Aussi, si l’appartenance à une culture rend délicate et difficile toute forme de jugement sur
cette culture, cela n’est en rien impossible. Mais pour avoir quelque pertinence ce jugement doit
s’appuyer sur une véritable confrontation avec les autres et sur une analyse et une réflexion qui
s’appuient et se nourrissent d’une véritable culture. Il faut apprendre à avoir du recul sur soi-même,
s’extérioriser et chercher au plus profond de soi ce qui semble le plus rationnel. Après avoir réussi
cet exploit, serions-nous capables de tirer quelque chose de cette réflexion ? Si nous arrivions à la
conclusion que notre culture est réellement bonne, cela inclurait alors que d’autres ne le sont pas et
donc qu’il existerait une hiérarchie, hiérarchie qui pourrait s’avérer comme motrice d’une volonté
de domination.
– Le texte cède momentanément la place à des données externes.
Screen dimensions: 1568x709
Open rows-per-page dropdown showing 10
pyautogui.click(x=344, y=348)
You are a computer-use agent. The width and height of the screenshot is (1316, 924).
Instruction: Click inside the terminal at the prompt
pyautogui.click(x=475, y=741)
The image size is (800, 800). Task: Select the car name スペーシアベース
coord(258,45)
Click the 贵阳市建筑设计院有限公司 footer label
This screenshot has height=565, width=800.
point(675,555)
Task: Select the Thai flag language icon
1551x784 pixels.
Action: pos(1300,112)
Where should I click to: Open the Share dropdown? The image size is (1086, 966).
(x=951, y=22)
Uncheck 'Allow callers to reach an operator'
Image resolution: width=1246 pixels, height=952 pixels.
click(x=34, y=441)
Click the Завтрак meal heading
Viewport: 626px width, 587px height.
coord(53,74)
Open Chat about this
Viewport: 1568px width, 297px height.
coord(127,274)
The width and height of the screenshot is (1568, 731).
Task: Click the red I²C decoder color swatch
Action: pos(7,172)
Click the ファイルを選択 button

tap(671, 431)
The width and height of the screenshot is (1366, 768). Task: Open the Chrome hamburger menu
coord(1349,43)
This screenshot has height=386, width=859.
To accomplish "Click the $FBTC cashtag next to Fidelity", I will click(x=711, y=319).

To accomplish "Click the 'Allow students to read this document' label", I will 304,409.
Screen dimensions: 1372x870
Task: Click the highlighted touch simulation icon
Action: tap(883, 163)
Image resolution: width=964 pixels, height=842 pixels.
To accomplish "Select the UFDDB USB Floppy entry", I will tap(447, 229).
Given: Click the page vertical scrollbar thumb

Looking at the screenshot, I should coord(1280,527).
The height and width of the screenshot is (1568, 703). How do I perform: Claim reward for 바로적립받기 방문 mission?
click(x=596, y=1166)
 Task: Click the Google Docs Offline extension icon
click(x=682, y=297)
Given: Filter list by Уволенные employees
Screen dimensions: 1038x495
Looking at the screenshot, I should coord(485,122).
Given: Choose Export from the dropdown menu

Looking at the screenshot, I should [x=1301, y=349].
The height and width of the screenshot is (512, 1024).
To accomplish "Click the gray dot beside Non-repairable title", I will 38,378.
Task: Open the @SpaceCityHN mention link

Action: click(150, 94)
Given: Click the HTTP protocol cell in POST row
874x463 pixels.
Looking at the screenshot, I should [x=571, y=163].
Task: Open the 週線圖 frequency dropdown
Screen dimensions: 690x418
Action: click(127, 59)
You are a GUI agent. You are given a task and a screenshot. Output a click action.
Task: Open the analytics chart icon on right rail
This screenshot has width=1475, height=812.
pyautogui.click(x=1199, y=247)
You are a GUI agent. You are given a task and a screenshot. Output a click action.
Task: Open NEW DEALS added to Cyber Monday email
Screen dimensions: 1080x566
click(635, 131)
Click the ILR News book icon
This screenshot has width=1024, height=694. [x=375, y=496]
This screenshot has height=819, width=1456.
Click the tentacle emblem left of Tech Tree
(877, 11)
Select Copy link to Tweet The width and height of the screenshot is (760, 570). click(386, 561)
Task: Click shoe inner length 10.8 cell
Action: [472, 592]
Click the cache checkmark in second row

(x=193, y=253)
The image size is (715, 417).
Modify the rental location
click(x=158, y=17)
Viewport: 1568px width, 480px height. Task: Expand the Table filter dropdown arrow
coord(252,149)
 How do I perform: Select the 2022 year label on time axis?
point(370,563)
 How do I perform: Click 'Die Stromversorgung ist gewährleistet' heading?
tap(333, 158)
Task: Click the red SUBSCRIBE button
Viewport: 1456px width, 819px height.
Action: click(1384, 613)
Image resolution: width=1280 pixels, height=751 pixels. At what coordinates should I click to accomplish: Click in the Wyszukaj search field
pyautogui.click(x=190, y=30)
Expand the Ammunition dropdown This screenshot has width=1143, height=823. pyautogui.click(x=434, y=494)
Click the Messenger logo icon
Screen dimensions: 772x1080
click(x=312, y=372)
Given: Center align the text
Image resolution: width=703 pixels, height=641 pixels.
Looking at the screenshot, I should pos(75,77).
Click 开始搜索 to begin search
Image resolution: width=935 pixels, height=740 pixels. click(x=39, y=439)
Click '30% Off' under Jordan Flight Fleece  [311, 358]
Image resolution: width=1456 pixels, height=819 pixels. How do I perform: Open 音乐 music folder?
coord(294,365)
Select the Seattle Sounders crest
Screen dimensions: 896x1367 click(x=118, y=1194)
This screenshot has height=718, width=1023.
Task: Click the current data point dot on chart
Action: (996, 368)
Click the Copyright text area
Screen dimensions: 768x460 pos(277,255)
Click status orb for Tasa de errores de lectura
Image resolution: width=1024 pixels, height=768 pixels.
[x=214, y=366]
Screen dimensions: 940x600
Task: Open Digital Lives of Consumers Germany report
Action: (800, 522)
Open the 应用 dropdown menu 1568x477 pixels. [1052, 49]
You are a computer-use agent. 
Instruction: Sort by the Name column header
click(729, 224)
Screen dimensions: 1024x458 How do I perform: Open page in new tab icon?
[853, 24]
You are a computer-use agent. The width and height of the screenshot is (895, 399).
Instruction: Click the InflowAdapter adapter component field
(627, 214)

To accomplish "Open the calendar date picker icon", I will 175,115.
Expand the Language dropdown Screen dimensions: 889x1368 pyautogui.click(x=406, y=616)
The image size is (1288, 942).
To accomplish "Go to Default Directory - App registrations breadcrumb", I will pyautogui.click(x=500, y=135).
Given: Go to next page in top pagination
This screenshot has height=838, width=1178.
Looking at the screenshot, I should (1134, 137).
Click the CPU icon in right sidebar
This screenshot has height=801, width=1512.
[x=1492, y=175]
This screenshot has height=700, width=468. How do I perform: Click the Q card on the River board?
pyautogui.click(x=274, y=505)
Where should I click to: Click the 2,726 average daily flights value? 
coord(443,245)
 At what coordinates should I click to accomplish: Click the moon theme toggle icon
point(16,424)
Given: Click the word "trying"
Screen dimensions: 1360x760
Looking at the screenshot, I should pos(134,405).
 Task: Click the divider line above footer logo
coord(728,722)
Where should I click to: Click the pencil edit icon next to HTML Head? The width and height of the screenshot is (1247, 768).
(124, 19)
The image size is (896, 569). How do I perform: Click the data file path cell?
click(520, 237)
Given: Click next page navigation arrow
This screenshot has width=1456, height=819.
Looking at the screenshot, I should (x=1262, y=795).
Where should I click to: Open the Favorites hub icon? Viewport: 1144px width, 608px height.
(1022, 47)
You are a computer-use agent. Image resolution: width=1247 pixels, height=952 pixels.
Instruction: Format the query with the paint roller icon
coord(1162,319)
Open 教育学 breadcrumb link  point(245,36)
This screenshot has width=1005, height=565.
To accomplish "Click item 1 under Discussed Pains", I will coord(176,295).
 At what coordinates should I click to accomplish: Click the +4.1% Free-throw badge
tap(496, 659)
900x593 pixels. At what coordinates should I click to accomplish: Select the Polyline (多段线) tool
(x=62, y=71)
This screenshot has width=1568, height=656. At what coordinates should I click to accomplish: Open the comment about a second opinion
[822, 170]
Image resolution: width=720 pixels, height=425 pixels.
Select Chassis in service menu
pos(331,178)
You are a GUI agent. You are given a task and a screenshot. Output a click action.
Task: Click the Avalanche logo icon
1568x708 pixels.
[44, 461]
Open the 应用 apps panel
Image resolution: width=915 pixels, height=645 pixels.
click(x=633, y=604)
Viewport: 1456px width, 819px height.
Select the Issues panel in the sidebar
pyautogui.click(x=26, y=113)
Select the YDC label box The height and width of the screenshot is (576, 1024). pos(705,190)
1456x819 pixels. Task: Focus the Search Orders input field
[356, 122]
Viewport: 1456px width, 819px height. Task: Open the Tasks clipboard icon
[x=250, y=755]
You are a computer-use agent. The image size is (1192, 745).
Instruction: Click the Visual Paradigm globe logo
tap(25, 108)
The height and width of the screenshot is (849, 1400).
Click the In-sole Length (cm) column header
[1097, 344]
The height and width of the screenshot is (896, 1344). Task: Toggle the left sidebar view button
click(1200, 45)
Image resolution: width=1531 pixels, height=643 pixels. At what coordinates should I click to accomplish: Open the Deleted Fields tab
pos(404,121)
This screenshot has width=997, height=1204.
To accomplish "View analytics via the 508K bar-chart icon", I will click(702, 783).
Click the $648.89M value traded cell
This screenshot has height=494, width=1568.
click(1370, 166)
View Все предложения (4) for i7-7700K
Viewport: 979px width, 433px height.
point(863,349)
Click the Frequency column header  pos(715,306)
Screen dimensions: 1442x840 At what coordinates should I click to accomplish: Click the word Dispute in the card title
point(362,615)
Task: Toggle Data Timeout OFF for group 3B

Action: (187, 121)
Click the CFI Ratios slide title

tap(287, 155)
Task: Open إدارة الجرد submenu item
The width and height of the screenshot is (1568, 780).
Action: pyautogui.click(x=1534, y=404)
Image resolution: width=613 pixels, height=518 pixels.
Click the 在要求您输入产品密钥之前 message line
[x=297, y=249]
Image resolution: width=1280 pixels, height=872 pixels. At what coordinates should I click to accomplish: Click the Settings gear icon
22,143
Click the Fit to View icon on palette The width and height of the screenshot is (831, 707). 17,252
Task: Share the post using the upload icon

Mais au contraire, si nous arrivions à la conclusion que notre culture est bel et bien
mauvaise ou inférieure à une autre, il faudrait alors s’en détacher et cette idée là conduit à un
nihilisme suicidaire. Nous en voyons les effets directs aujourd’hui, tout ce que Nietzsche avait
annoncé : « Ce que je raconte, c’est l’histoire des deux prochains siècles. Je décris ce qui viendra,
ce qui ne peut manquer de venir : l’avènement du nihilisme. » et on peut rapidement le définir
comme ceci « soupçon [de suicide] qui pourrait facilement mettre les générations futures dans
l'effrayante alternative : "Ou bien supprimez vos vénérations - ou bien supprimez-vous vous-
mêmes ! Le dernier terme serait le nihilisme ; mais le premier, ne serait-ce pas également - le
nihilisme ? », extrait du Gai Savoir. Aujourd’hui, la doxa est à la détestation et à l’abandon de sa
propre culture sur bien des aspects, le désir de l’altérité sans jamais vraiment la définir, en outre, un
profond désir de suicide philosophique.
Ainsi la culture est cette dimension paradoxale de l’humain qui semble à la fois l’enfermer et lui
donner la possibilité d’une libération. La culture est à la fois l’obstacle au jugement que je peux
porter sur elle et le moyen de surmonter cet obstacle.